- _Work required_: Each line below needs to be restated word for word.

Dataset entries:
══════
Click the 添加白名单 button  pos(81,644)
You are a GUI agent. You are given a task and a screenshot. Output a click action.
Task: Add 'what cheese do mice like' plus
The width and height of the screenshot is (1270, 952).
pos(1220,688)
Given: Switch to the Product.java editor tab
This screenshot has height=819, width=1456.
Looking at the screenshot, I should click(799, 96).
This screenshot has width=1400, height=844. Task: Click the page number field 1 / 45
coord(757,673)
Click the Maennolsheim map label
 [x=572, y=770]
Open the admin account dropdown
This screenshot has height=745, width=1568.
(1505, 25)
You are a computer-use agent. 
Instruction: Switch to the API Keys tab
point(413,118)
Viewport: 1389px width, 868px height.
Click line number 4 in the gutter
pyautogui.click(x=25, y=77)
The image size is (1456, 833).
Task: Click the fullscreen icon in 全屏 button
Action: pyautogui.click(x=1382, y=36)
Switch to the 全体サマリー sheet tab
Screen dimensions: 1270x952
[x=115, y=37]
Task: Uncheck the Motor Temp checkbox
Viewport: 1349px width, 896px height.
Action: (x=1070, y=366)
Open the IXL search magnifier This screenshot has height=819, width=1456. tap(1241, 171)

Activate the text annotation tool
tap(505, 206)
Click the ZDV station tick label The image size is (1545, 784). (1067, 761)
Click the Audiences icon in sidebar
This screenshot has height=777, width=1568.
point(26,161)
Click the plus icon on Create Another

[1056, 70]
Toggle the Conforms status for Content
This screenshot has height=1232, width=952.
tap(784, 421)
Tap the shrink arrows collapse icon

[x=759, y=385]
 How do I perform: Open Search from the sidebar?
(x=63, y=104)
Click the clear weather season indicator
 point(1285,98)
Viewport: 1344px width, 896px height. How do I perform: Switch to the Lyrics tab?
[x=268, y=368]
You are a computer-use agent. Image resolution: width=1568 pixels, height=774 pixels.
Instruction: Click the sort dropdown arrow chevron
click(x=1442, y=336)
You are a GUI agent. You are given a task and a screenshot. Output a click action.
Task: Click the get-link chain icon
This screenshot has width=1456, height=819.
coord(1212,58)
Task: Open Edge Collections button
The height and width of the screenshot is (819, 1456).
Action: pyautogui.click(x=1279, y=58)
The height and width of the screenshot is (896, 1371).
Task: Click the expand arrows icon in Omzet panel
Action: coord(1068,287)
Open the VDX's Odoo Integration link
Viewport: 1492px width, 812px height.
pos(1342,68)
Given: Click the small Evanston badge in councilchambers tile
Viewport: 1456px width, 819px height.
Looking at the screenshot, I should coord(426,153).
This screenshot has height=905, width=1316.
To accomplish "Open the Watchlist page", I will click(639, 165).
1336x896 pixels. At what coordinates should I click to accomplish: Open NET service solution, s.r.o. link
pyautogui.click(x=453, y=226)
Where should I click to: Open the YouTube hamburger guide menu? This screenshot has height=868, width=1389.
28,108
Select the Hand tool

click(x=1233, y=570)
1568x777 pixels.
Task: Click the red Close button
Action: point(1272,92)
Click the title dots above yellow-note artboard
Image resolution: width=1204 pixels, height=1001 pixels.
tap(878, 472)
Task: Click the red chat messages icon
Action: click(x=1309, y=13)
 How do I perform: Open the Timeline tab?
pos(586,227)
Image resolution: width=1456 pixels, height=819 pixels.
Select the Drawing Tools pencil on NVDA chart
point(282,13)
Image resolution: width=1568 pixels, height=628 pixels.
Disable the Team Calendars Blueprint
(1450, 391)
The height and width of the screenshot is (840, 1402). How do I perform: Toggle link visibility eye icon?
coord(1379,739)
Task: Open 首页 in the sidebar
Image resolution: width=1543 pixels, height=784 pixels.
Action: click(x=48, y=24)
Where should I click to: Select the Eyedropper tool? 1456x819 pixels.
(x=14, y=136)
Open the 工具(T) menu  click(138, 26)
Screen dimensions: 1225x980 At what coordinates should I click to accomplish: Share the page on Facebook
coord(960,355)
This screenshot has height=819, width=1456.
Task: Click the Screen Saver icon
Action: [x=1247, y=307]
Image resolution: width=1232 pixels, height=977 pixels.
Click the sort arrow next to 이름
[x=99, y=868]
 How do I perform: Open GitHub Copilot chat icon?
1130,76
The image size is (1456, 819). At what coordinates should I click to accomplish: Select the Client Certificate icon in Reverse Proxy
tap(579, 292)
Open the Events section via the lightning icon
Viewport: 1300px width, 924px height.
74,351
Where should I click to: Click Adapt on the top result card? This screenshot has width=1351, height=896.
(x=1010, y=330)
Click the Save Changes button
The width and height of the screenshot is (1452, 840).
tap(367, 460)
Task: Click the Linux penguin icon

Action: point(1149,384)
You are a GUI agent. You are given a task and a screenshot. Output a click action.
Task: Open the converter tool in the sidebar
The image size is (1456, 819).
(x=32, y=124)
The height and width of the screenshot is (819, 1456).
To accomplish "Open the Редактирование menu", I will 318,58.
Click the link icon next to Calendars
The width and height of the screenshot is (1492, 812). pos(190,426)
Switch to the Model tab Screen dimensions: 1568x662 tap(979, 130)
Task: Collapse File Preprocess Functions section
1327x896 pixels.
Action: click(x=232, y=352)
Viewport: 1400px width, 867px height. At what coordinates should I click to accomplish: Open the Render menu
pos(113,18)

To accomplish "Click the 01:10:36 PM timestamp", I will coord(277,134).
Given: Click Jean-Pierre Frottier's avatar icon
══════
- _Output of the exercise_:
Click the 添加白名单 button  pos(81,644)
You are a GUI agent. You are given a task and a screenshot. Output a click action.
Task: Add 'what cheese do mice like' plus
The width and height of the screenshot is (1270, 952).
pos(1220,688)
Given: Switch to the Product.java editor tab
This screenshot has height=819, width=1456.
Looking at the screenshot, I should click(799, 96).
This screenshot has width=1400, height=844. Task: Click the page number field 1 / 45
coord(757,673)
Click the Maennolsheim map label
 [x=572, y=770]
Open the admin account dropdown
This screenshot has height=745, width=1568.
(1505, 25)
You are a computer-use agent. 
Instruction: Switch to the API Keys tab
point(413,118)
Viewport: 1389px width, 868px height.
Click line number 4 in the gutter
pyautogui.click(x=25, y=77)
The image size is (1456, 833).
Task: Click the fullscreen icon in 全屏 button
Action: pyautogui.click(x=1382, y=36)
Switch to the 全体サマリー sheet tab
Screen dimensions: 1270x952
[x=115, y=37]
Task: Uncheck the Motor Temp checkbox
Viewport: 1349px width, 896px height.
Action: (x=1070, y=366)
Open the IXL search magnifier This screenshot has height=819, width=1456. tap(1241, 171)

Activate the text annotation tool
tap(505, 206)
Click the ZDV station tick label The image size is (1545, 784). (1067, 761)
Click the Audiences icon in sidebar
This screenshot has height=777, width=1568.
point(26,161)
Click the plus icon on Create Another

[1056, 70]
Toggle the Conforms status for Content
This screenshot has height=1232, width=952.
tap(784, 421)
Tap the shrink arrows collapse icon

[x=759, y=385]
 How do I perform: Open Search from the sidebar?
(x=63, y=104)
Click the clear weather season indicator
 point(1285,98)
Viewport: 1344px width, 896px height. How do I perform: Switch to the Lyrics tab?
[x=268, y=368]
You are a computer-use agent. Image resolution: width=1568 pixels, height=774 pixels.
Instruction: Click the sort dropdown arrow chevron
click(x=1442, y=336)
You are a GUI agent. You are given a task and a screenshot. Output a click action.
Task: Click the get-link chain icon
This screenshot has width=1456, height=819.
coord(1212,58)
Task: Open Edge Collections button
The height and width of the screenshot is (819, 1456).
Action: pyautogui.click(x=1279, y=58)
The height and width of the screenshot is (896, 1371).
Task: Click the expand arrows icon in Omzet panel
Action: coord(1068,287)
Open the VDX's Odoo Integration link
Viewport: 1492px width, 812px height.
pos(1342,68)
Given: Click the small Evanston badge in councilchambers tile
Viewport: 1456px width, 819px height.
Looking at the screenshot, I should coord(426,153).
This screenshot has height=905, width=1316.
To accomplish "Open the Watchlist page", I will click(639, 165).
1336x896 pixels. At what coordinates should I click to accomplish: Open NET service solution, s.r.o. link
pyautogui.click(x=453, y=226)
Where should I click to: Open the YouTube hamburger guide menu? This screenshot has height=868, width=1389.
28,108
Select the Hand tool

click(x=1233, y=570)
1568x777 pixels.
Task: Click the red Close button
Action: point(1272,92)
Click the title dots above yellow-note artboard
Image resolution: width=1204 pixels, height=1001 pixels.
tap(878, 472)
Task: Click the red chat messages icon
Action: click(x=1309, y=13)
 How do I perform: Open the Timeline tab?
pos(586,227)
Image resolution: width=1456 pixels, height=819 pixels.
Select the Drawing Tools pencil on NVDA chart
point(282,13)
Image resolution: width=1568 pixels, height=628 pixels.
Disable the Team Calendars Blueprint
(1450, 391)
The height and width of the screenshot is (840, 1402). How do I perform: Toggle link visibility eye icon?
coord(1379,739)
Task: Open 首页 in the sidebar
Image resolution: width=1543 pixels, height=784 pixels.
Action: click(x=48, y=24)
Where should I click to: Select the Eyedropper tool? 1456x819 pixels.
(x=14, y=136)
Open the 工具(T) menu  click(138, 26)
Screen dimensions: 1225x980 At what coordinates should I click to accomplish: Share the page on Facebook
coord(960,355)
This screenshot has height=819, width=1456.
Task: Click the Screen Saver icon
Action: [x=1247, y=307]
Image resolution: width=1232 pixels, height=977 pixels.
Click the sort arrow next to 이름
[x=99, y=868]
 How do I perform: Open GitHub Copilot chat icon?
1130,76
The image size is (1456, 819). At what coordinates should I click to accomplish: Select the Client Certificate icon in Reverse Proxy
tap(579, 292)
Open the Events section via the lightning icon
Viewport: 1300px width, 924px height.
74,351
Where should I click to: Click Adapt on the top result card? This screenshot has width=1351, height=896.
(x=1010, y=330)
Click the Save Changes button
The width and height of the screenshot is (1452, 840).
tap(367, 460)
Task: Click the Linux penguin icon

Action: point(1149,384)
You are a GUI agent. You are given a task and a screenshot. Output a click action.
Task: Open the converter tool in the sidebar
The image size is (1456, 819).
(x=32, y=124)
The height and width of the screenshot is (819, 1456).
To accomplish "Open the Редактирование menu", I will 318,58.
Click the link icon next to Calendars
The width and height of the screenshot is (1492, 812). pos(190,426)
Switch to the Model tab Screen dimensions: 1568x662 tap(979, 130)
Task: Collapse File Preprocess Functions section
1327x896 pixels.
Action: click(x=232, y=352)
Viewport: 1400px width, 867px height. At what coordinates should I click to accomplish: Open the Render menu
pos(113,18)

To accomplish "Click the 01:10:36 PM timestamp", I will coord(277,134).
Given: Click Jean-Pierre Frottier's avatar icon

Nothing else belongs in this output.